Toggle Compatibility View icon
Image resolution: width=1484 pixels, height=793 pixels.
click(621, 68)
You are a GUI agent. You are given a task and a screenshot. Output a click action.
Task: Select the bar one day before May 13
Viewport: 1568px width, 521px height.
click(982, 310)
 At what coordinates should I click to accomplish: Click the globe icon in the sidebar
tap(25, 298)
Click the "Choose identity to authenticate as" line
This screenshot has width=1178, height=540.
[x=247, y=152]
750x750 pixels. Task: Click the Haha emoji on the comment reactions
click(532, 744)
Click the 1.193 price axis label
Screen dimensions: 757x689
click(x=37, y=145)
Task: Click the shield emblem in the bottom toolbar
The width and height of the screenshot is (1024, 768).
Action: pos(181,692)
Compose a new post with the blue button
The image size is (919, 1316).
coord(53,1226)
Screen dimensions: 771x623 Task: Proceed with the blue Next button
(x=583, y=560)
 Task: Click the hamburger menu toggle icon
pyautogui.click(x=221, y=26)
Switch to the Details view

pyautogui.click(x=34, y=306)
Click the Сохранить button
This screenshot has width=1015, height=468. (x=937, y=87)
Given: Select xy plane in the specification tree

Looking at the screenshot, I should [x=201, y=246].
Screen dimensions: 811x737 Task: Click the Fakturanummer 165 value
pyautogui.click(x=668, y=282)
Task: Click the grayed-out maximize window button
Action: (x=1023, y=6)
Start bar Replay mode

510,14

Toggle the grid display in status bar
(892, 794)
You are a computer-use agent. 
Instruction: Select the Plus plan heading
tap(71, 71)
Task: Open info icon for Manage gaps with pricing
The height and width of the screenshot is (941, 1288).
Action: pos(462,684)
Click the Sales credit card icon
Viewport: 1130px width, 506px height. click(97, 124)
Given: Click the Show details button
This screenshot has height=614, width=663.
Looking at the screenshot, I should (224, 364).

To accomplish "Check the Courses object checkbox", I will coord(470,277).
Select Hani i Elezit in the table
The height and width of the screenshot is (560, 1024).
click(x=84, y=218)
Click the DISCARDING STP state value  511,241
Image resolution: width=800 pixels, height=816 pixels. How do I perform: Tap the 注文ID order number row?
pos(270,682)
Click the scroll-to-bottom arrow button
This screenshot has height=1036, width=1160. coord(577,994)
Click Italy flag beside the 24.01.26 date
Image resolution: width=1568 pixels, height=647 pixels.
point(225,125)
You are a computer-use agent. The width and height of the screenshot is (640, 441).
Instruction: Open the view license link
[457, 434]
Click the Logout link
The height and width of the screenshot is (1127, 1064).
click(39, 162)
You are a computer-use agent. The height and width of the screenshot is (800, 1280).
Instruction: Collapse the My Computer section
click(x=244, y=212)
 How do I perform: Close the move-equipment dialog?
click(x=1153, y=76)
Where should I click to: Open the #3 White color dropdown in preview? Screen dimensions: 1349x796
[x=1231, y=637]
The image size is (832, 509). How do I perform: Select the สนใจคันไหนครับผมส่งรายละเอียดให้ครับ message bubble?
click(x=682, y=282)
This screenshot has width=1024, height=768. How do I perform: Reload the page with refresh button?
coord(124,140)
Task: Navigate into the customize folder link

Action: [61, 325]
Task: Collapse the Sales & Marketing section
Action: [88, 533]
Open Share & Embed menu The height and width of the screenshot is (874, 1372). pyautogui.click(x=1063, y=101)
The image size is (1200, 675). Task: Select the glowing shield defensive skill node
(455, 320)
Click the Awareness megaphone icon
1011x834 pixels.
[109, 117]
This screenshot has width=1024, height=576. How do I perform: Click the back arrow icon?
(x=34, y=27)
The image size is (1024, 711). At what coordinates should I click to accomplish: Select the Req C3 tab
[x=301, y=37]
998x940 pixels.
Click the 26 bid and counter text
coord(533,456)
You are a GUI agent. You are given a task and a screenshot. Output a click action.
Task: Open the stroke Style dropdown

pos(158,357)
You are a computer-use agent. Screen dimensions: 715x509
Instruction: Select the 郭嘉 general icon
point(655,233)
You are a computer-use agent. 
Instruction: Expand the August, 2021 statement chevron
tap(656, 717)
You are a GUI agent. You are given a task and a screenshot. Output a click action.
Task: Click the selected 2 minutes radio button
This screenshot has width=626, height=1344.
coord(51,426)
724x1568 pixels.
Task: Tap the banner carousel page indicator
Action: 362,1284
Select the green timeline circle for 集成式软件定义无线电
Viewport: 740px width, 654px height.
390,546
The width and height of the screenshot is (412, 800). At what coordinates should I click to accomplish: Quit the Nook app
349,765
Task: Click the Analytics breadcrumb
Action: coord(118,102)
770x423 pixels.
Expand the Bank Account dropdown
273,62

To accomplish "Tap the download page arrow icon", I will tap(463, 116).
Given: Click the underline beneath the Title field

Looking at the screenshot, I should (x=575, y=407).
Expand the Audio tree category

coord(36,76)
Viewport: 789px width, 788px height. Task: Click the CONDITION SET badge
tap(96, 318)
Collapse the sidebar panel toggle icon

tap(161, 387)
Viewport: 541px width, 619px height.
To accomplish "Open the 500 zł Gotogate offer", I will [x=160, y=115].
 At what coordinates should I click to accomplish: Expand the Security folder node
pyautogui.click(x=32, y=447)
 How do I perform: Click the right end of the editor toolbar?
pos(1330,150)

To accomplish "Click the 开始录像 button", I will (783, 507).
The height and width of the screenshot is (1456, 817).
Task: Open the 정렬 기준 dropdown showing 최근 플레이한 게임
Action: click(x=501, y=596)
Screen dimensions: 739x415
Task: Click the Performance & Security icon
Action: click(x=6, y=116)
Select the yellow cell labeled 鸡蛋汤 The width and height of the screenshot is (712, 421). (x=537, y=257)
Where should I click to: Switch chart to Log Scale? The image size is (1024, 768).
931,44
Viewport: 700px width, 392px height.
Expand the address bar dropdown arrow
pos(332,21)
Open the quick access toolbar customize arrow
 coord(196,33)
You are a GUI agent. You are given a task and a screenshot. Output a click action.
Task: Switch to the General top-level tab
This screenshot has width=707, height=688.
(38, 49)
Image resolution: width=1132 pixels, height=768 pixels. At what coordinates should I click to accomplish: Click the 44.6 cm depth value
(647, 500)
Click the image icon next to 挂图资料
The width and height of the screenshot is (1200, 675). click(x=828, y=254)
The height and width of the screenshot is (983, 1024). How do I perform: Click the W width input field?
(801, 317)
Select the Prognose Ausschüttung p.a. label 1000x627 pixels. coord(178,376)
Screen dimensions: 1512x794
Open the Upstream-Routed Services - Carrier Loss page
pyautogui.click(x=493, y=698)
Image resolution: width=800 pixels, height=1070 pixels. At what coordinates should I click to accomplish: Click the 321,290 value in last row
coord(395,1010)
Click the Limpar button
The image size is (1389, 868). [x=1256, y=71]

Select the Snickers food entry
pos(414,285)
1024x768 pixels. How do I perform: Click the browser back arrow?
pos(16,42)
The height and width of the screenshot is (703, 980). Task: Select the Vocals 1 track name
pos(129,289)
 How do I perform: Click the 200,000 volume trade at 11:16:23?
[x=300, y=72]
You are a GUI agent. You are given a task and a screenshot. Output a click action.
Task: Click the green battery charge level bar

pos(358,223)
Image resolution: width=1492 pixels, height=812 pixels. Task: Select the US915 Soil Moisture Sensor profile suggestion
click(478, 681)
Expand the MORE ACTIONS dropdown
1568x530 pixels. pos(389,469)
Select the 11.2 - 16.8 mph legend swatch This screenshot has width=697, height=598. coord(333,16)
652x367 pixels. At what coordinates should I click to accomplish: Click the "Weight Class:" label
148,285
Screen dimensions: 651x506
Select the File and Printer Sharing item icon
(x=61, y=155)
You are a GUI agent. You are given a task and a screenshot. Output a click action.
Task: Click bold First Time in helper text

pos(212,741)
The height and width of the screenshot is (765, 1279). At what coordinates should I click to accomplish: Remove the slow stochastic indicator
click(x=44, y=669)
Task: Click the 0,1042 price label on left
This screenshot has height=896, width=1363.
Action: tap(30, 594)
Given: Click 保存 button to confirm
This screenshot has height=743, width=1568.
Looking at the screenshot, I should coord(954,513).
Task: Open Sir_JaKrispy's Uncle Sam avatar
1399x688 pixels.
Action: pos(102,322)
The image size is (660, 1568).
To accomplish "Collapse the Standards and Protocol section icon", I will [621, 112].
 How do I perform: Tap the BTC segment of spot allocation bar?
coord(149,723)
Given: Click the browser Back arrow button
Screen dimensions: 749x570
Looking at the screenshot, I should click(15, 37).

### What you will do
Find the lines above that include the string "price" and copy them.

### Task solution
Click the 1.193 price axis label
Task: Click the 0,1042 price label on left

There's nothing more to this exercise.